Quantum Mechanics and Economics... What

Question

I was reading this paper: Financial Turbulence, Business Cycles and Intrinsic Time in an Artificial Economy.

The author has the model presented here: Quantum Evolutionary Financial Economics

But I am confused. There's all this build up of using quantum mechanics and quantum probability in the model, but the only thing he adds in the code is a normally distributed stochastic variable he calls the "business cycle quantum game term." What is quantum about this? Why bother with all the quantum formalism if the end result is effectively just Gaussian white noise? I'm not formally trained in QM, so am I missing something? Example of relevant portion of code (from second link):

Business Cycle Quantum Game Term:

to business-fitness-dynamics

ask patches [ set z random-normal 0 1.000 ];

Gaussian wave packet reduction around the standardized fitness operator

ask patches [ set $M_b = (1 - m) (b \cdot x_{t-1} - (b + 1) \cdot x_{t-1} ^ 3) + m\cdot r_{t-1}$ ] ;

cubic map update (equation (18) with $M_b := f{_b,m}$)

ask patches [ set $x_t (1 - \epsilon - \gamma) \cdot M_b + \epsilon \cdot \text{mean} [ M_{b}]\,\text{of patches}$ + $\gamma \cdot z$ ];

$F$ update and result of the quantum wave packet reduction in terms of the fitness field operator eigenvalue

end

I also don't get this (from the second link):

There are three main advantages of the quantum approach to Evolutionary Financial Economics:

The explanatory effectiveness is expanded by the fact that one does not need any prior probability assumption, instead, one models the system's inter-relations and dynamics and from that result dynamical probabilities.

DATASET EXCERPTS:
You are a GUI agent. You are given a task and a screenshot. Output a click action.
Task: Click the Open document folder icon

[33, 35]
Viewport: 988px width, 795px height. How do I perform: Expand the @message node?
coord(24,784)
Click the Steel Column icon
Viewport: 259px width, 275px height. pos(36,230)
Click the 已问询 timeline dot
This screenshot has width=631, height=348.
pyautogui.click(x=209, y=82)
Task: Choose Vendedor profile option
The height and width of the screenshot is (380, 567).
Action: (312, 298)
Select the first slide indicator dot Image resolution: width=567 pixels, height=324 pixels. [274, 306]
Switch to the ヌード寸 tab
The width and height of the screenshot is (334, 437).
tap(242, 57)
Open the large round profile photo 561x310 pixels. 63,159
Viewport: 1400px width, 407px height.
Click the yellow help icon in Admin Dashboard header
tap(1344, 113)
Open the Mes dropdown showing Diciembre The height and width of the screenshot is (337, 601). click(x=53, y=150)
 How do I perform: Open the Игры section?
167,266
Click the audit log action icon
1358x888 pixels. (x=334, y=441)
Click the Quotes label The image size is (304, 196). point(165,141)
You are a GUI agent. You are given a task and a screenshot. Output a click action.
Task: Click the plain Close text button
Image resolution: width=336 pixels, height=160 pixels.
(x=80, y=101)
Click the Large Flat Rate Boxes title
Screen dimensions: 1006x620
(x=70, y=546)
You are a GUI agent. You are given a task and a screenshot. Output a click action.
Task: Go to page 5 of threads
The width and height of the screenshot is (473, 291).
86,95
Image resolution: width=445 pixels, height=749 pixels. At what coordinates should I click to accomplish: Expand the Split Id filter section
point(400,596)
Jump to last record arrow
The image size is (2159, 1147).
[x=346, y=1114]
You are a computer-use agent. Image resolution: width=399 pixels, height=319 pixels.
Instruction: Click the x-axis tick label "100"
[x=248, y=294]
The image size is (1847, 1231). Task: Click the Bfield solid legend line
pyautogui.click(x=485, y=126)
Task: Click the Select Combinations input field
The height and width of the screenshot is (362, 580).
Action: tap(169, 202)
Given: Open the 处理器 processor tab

DIRECTIONS:
1. According to the quantum economics question, what name is given to the normally distributed stochastic variable that the model's code adds?
2. From the quantum economics question, quote the passage starting with "ask patches [ set $x_t" and going on through "result dynamical probabilities.".

EXPECTED RESPONSES:
1. The "business cycle quantum game term."

2.
ask patches [ set $x_t (1 - \epsilon - \gamma) \cdot M_b + \epsilon \cdot \text{mean} [ M_{b}]\,\text{of patches}$ + $\gamma \cdot z$ ];

$F$ update and result of the quantum wave packet reduction in terms of the fitness field operator eigenvalue

end

I also don't get this (from the second link):

There are three main advantages of the quantum approach to Evolutionary Financial Economics:

The explanatory effectiveness is expanded by the fact that one does not need any prior probability assumption, instead, one models the system's inter-relations and dynamics and from that result dynamical probabilities.